Renal impairment considerations are similar, and exenatide once weekly is not recommended for patients with severe renal dysfunction.

Liraglutide
Liraglutide (Victoza) is a once-daily GLP-1 receptor agonist structurally similar to native GLP-1, with modifications that confer resistance to DPP-4 degradation and prolong its half-life.

5.1 Pharmacokinetics of Liraglutide
Liraglutide is rapidly absorbed after subcutaneous injection, with peak plasma concentrations reached 9 to 12 hours post-dose. The bioavailability is approximately 55%, and the apparent volume of distribution ranges from 11 to 17 liters.

The half-life of liraglutide is approximately 11 to 13 hours, supporting once-daily dosing. Liraglutide is metabolized through proteolytic cleavage of the peptide backbone and is not eliminated via a single organ system. Renal impairment has minimal effect on liraglutide pharmacokinetics, and no dose adjustments are generally required.

5.2 Safety of Liraglutide
Liraglutide’s safety profile is similar to other GLP-1 receptor agonists, with gastrointestinal symptoms being the most common adverse events. Nausea, vomiting, and diarrhea occur dose-dependently and often diminish with continued treatment.

Injection site reactions are less frequent compared to exenatide formulations. Liraglutide has also been associated with increases in heart rate, which are generally modest.

Concerns about pancreatitis and thyroid C-cell tumors have been investigated.

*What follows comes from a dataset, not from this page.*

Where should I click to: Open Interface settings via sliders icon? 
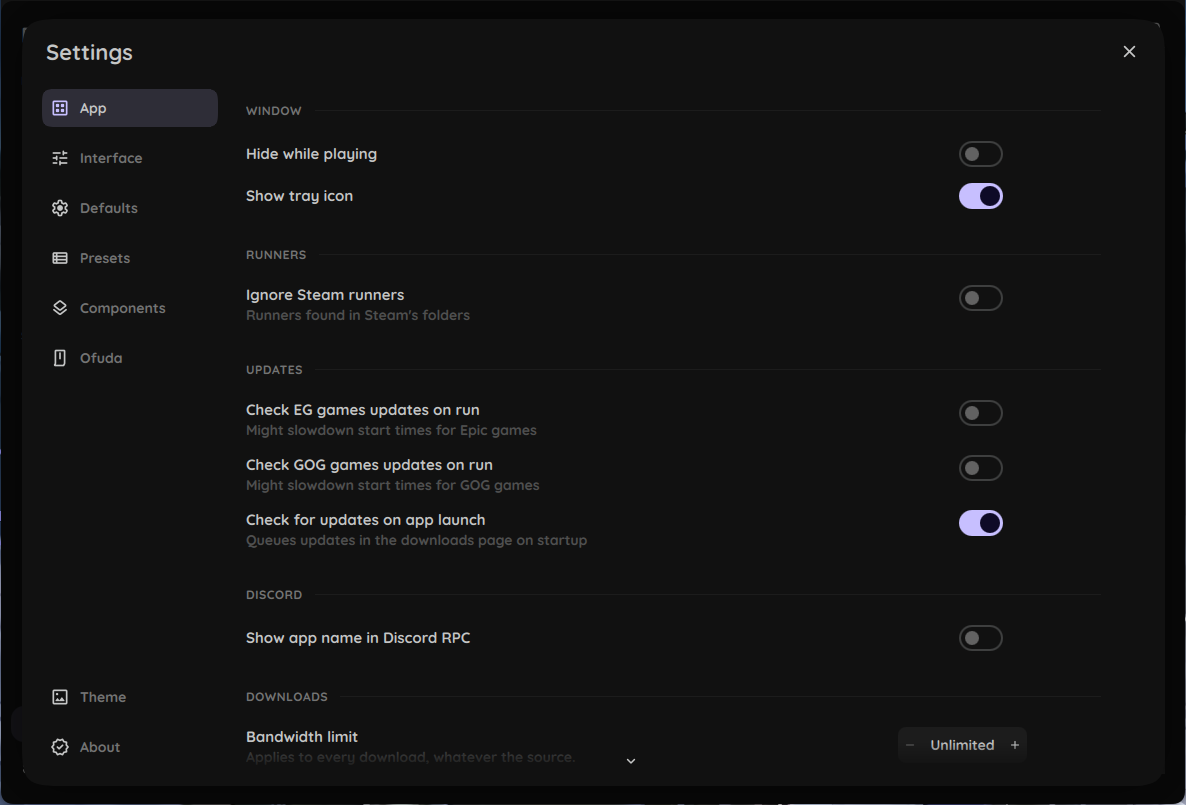coord(60,158)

While rodent studies showed an increased incidence of thyroid C-cell tumors, this has not been observed in humans. Pancreatitis risk remains under surveillance, with no conclusive evidence of increased risk.

Expert Opinion
GLP-1 receptor agonists represent a significant advancement in the treatment of type 2 diabetes, offering effective glycemic control with additional benefits such as weight loss and potential cardiovascular risk reduction.

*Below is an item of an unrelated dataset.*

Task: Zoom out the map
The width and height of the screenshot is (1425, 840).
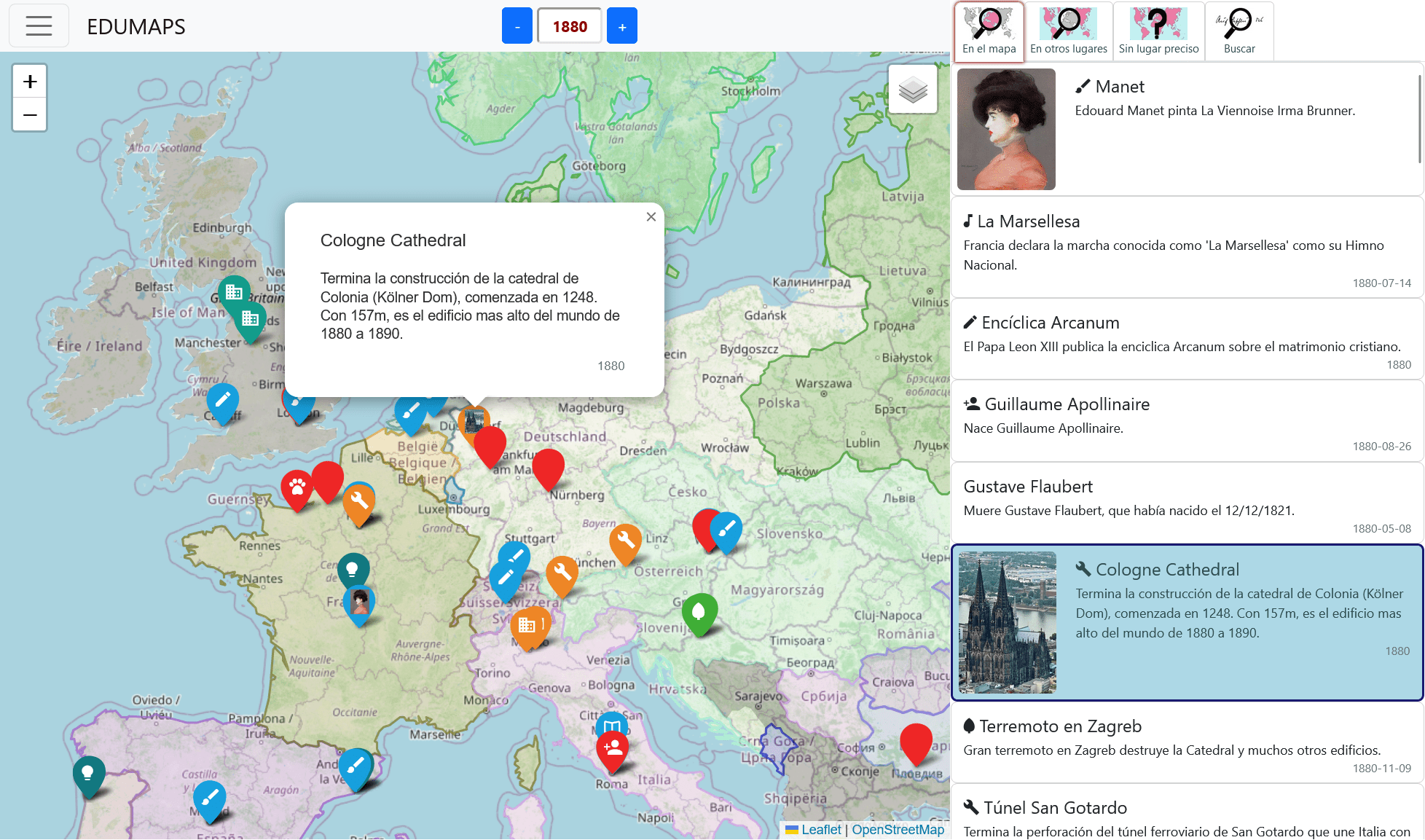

The pharmacokinetic differences between agents—such as the short half-life of exenatide twice daily versus the extended half-life of liraglutide and exenatide once weekly—translate into differences in dosing schedules, efficacy, and tolerability profiles.

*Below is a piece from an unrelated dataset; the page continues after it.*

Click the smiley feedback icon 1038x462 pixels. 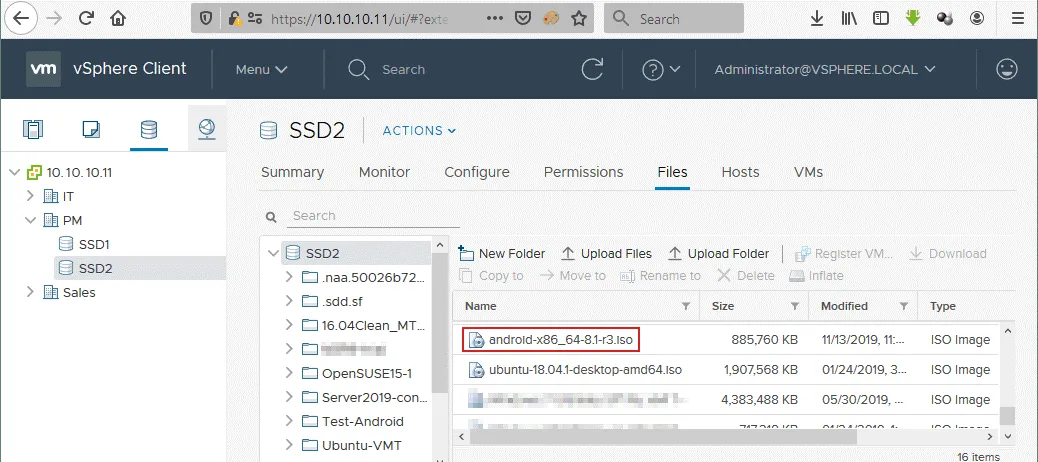click(1007, 69)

Long-acting GLP-1 receptor agonists tend to provide superior reductions in HbA1c and fasting glucose levels, while shorter-acting agents may better control postprandial glucose excursions.

Safety concerns, including gastrointestinal side effects, pancreatitis, and neoplasms, are similar across agents, with no definitive differences in risk identified. Antibody formation and injection site reactions are more common with exendin-4-based therapies.

Ongoing cardiovascular outcome trials are expected to provide further insights into the long-term benefits and safety of GLP-1 receptor agonists, potentially influencing their place in diabetes management algorithms.

In conclusion, the choice of GLP-1 receptor agonist should be individualized based on patient characteristics, preferences, renal function, and tolerability,AZD5004 with consideration of the pharmacokinetic and safety profiles described.